**Aim of the exercise:**
Using the listing below, extract each line that has the word "agent" in it.

===== Extracted material

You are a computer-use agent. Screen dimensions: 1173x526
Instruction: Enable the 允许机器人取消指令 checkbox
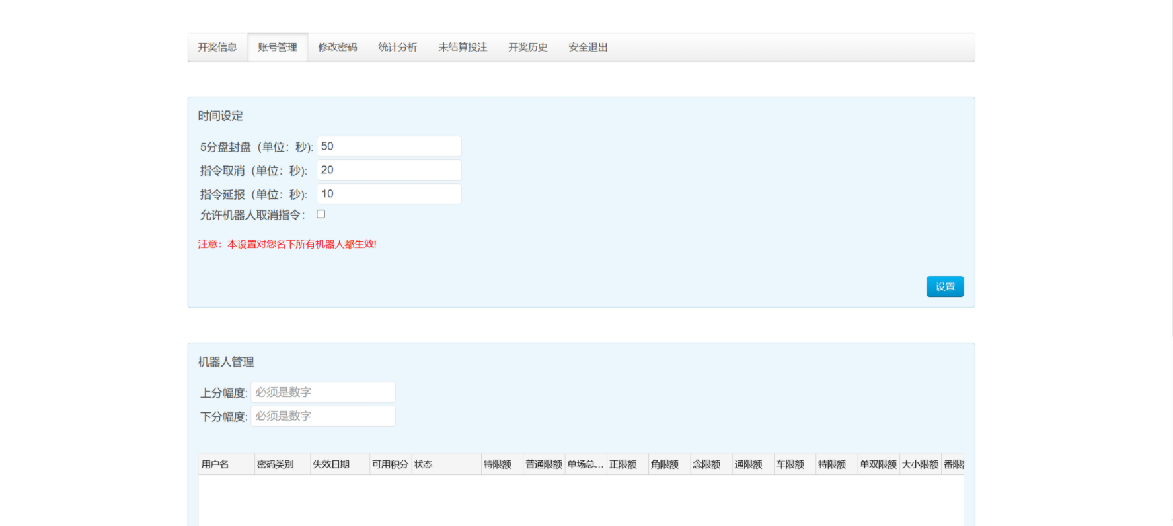(321, 214)
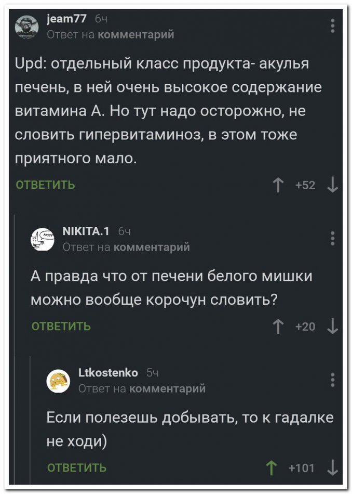Open the username link Ltkostenko
The width and height of the screenshot is (352, 494).
(107, 372)
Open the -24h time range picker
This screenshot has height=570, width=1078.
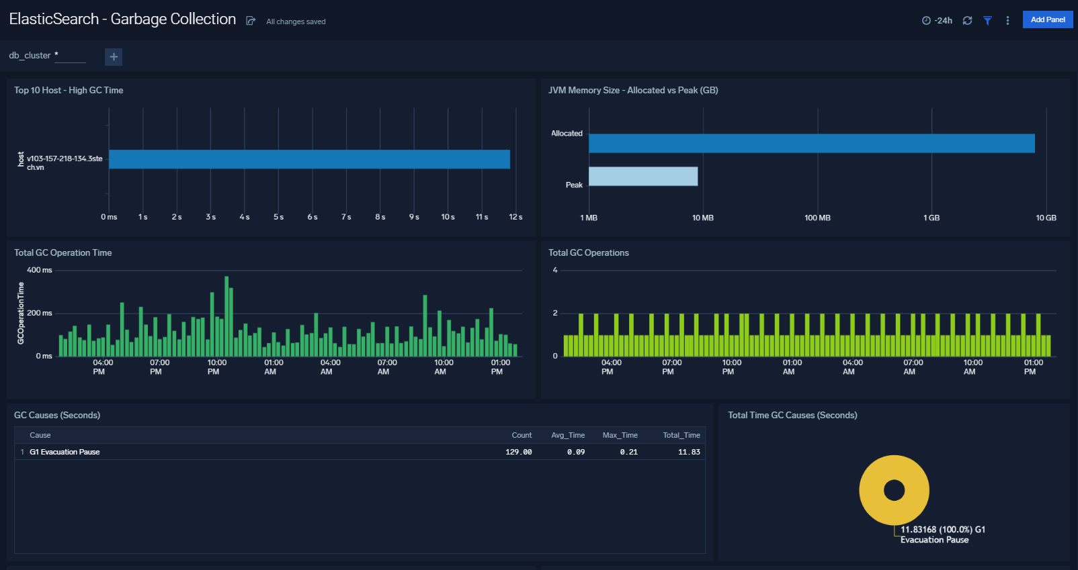(x=937, y=21)

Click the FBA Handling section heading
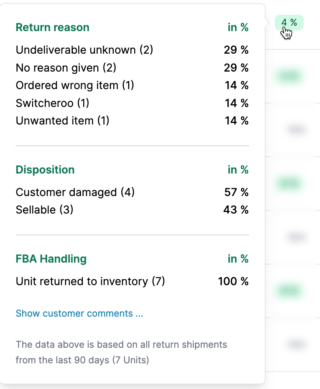pyautogui.click(x=51, y=259)
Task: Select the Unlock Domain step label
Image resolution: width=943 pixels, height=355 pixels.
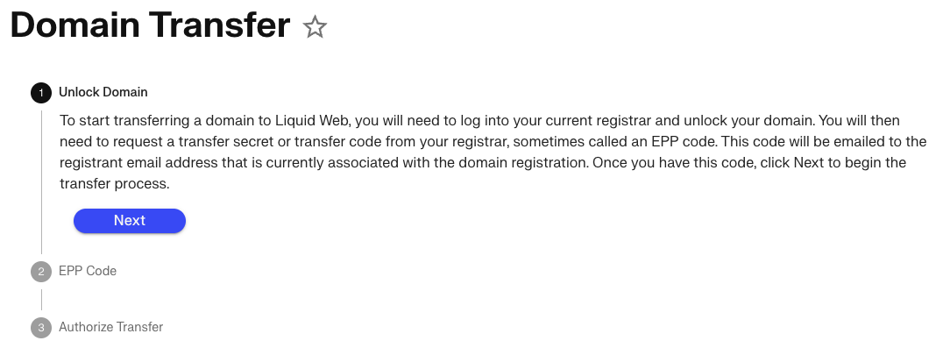Action: point(103,92)
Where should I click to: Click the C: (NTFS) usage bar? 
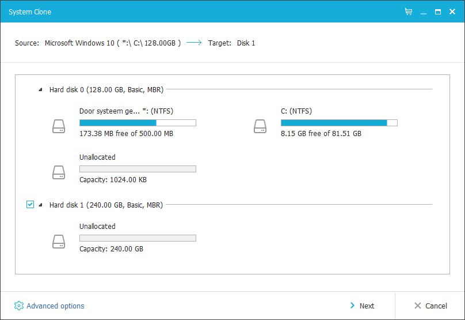(338, 123)
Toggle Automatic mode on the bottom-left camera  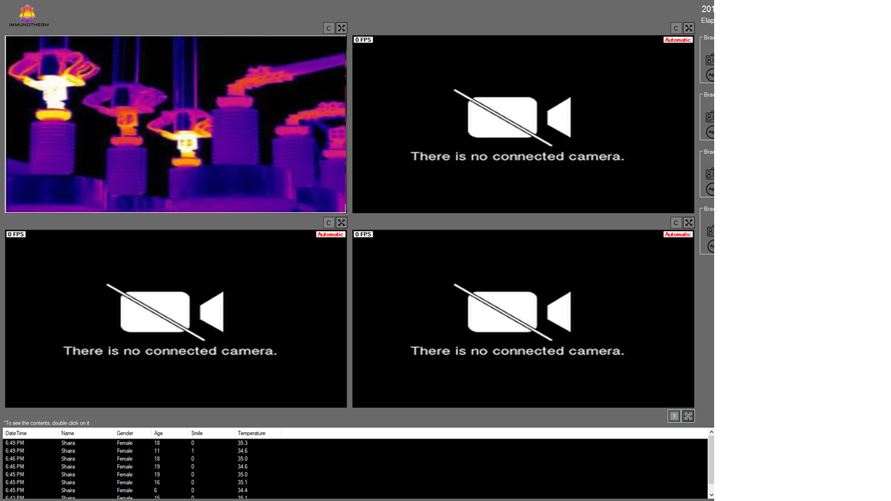(x=330, y=234)
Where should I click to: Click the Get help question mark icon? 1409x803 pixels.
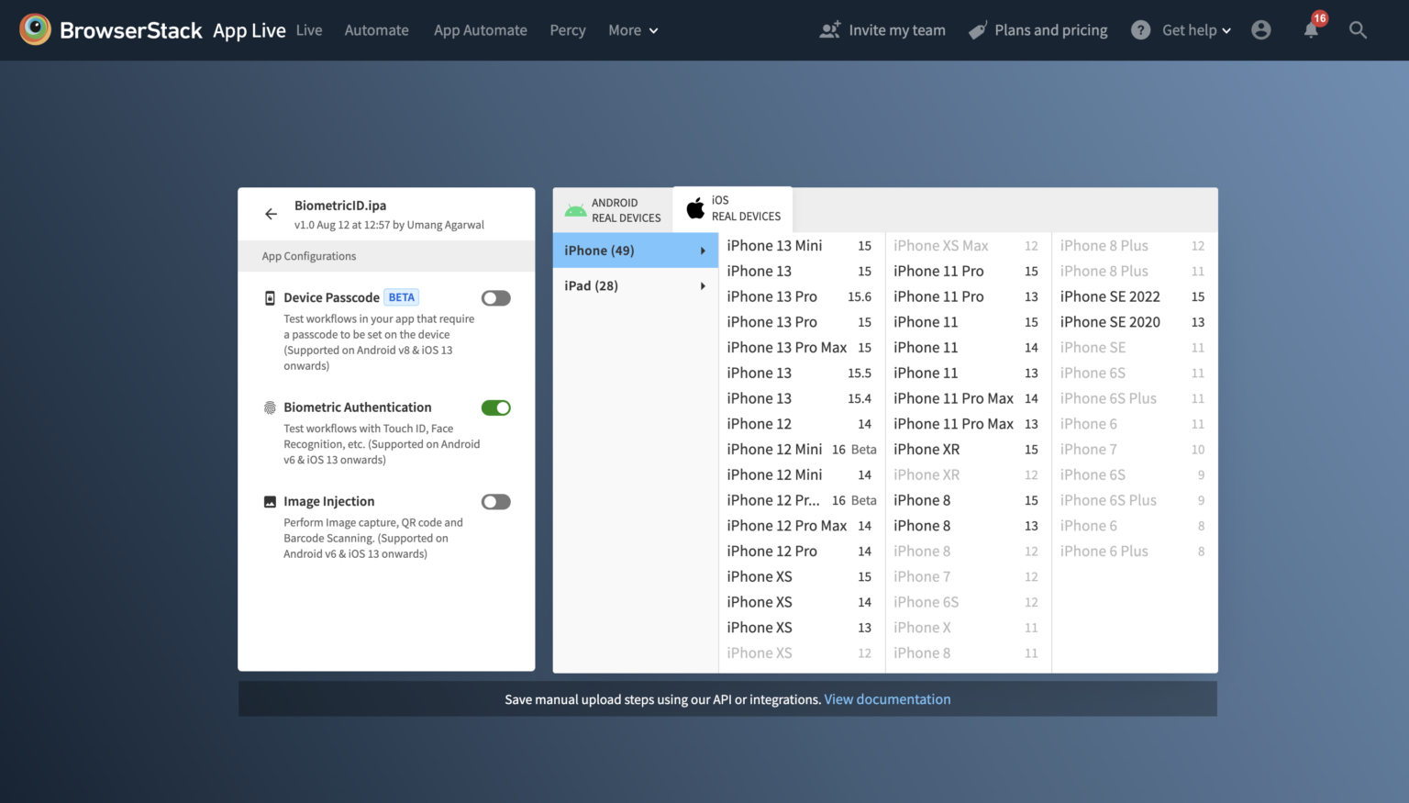coord(1140,30)
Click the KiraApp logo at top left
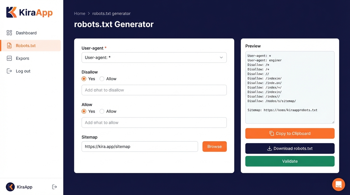Screen dimensions: 350x195 (x=29, y=12)
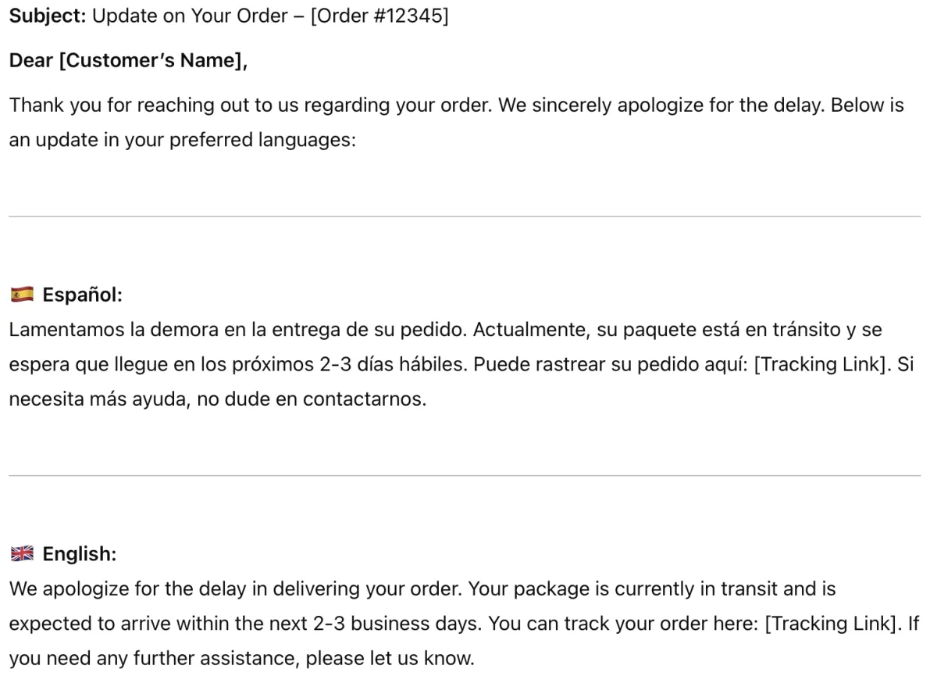Click the [Order #12345] placeholder text
This screenshot has width=937, height=676.
[x=380, y=16]
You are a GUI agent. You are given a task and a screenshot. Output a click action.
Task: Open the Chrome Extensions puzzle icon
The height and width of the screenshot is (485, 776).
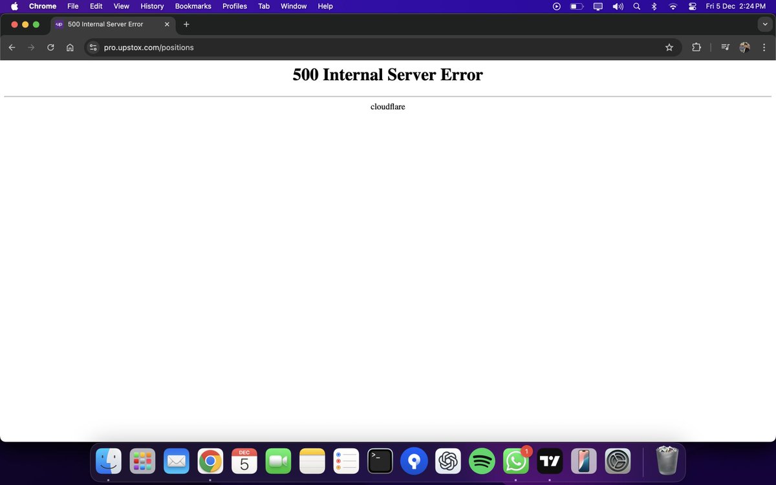coord(696,47)
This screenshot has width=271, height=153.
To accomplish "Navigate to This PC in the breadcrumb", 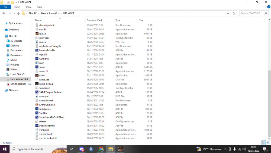I will tap(33, 13).
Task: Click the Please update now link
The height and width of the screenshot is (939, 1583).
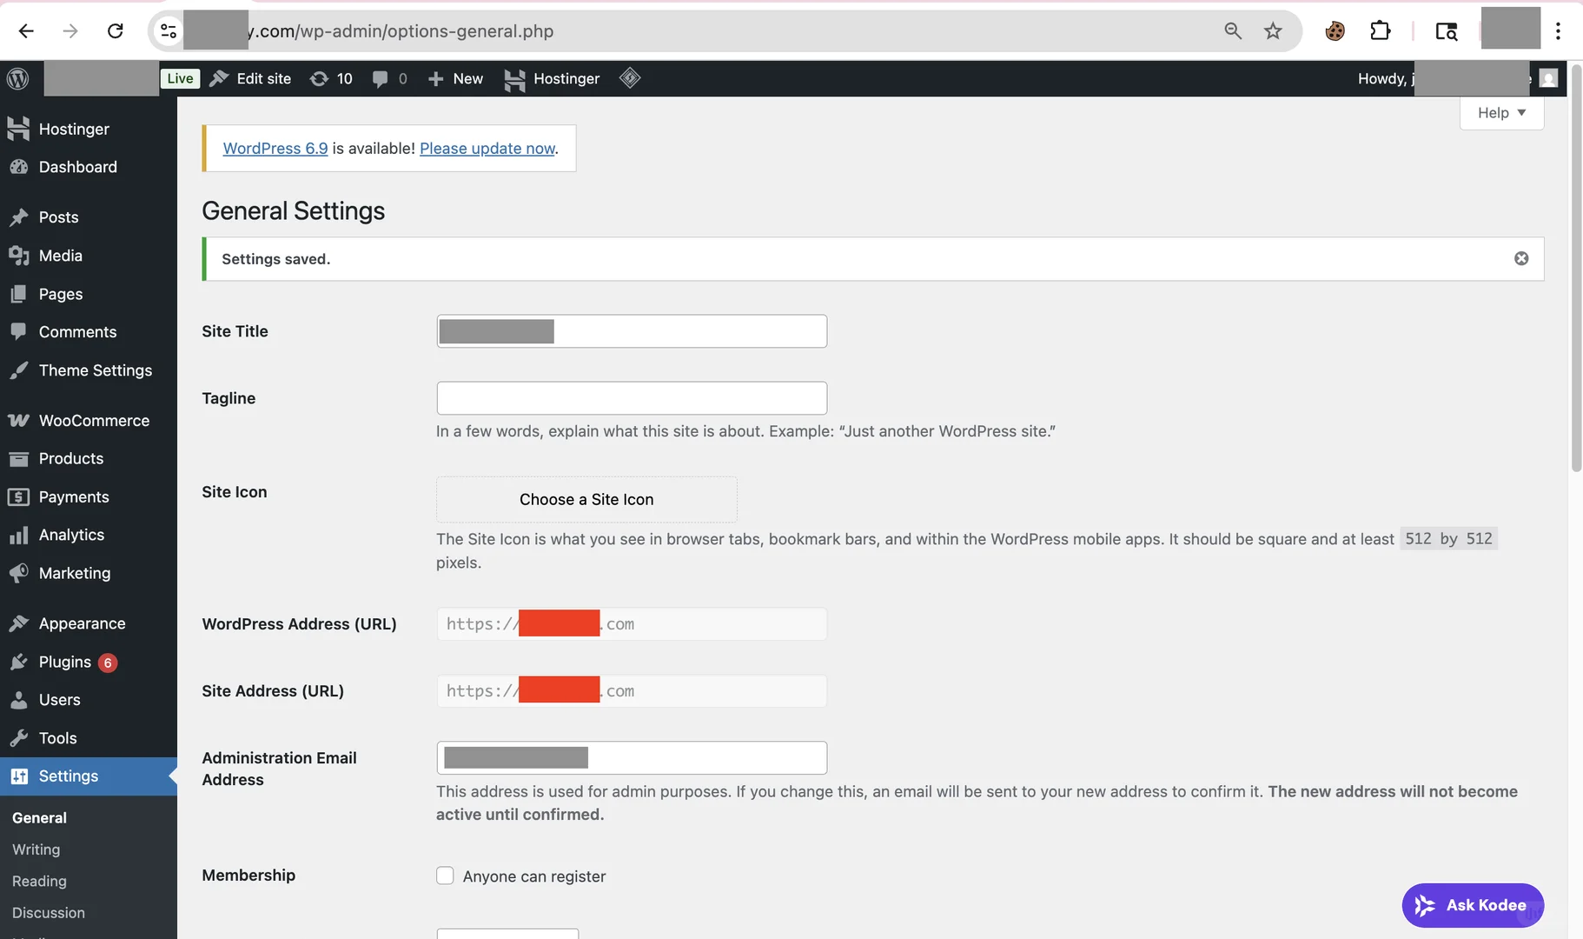Action: pos(487,149)
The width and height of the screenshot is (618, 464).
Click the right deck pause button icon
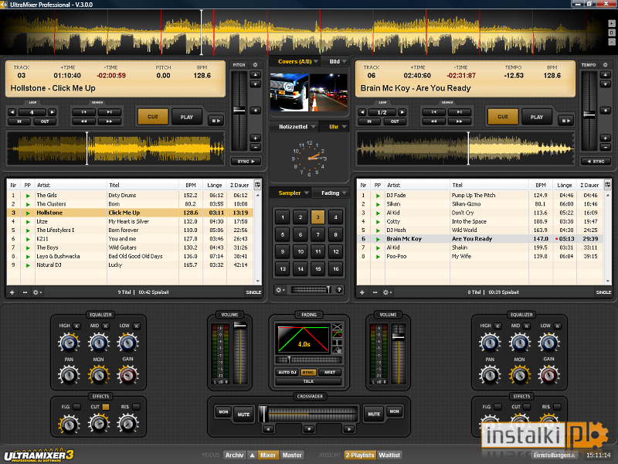pos(566,121)
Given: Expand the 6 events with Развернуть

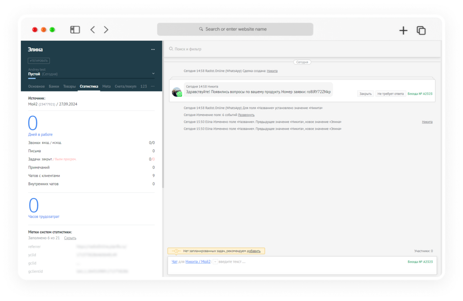Looking at the screenshot, I should (x=246, y=115).

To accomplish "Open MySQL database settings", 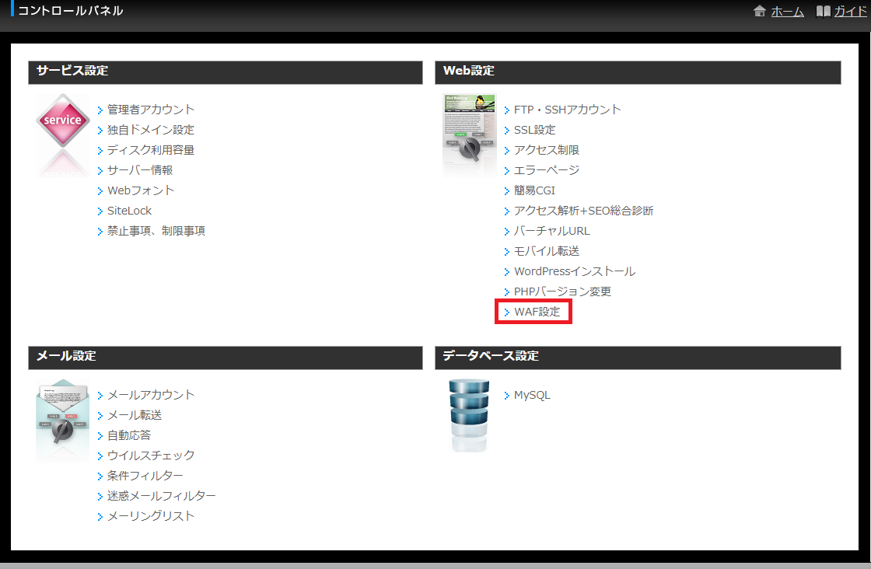I will 532,395.
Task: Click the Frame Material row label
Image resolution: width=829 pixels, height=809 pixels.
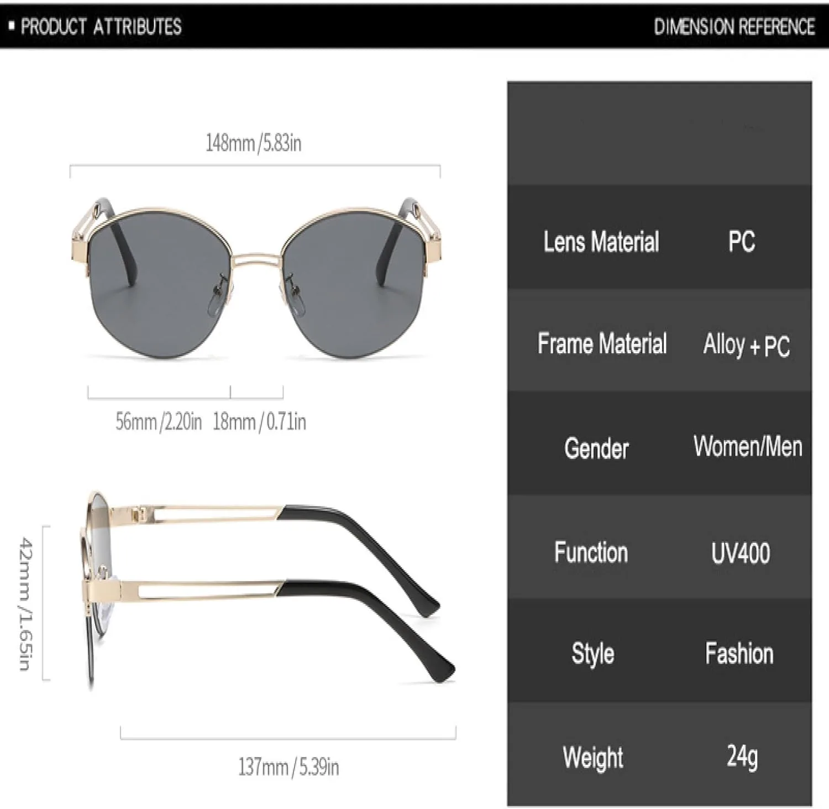Action: coord(602,343)
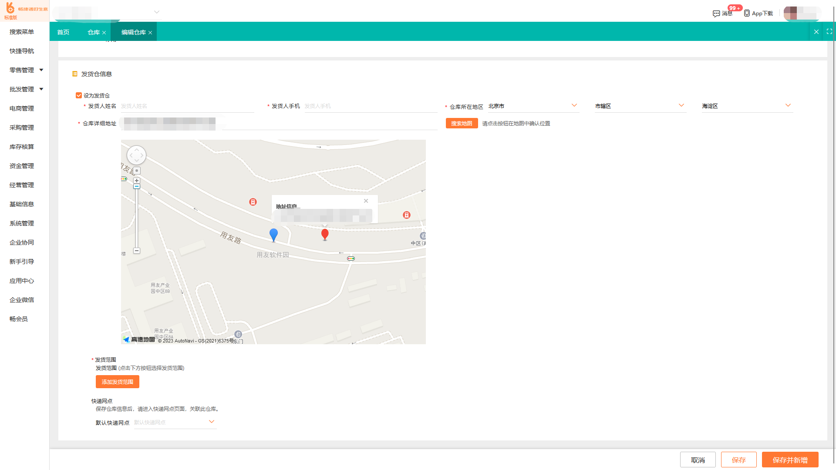This screenshot has height=470, width=836.
Task: Expand the 市辖区 dropdown selector
Action: (x=680, y=106)
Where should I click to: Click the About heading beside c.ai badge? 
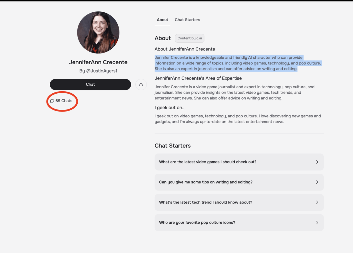163,38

==========

**Response box:**
You are a computer-use agent. Screen dimensions: 1173x526
You are a GUI agent. You are given a task and a screenshot. Output a click action.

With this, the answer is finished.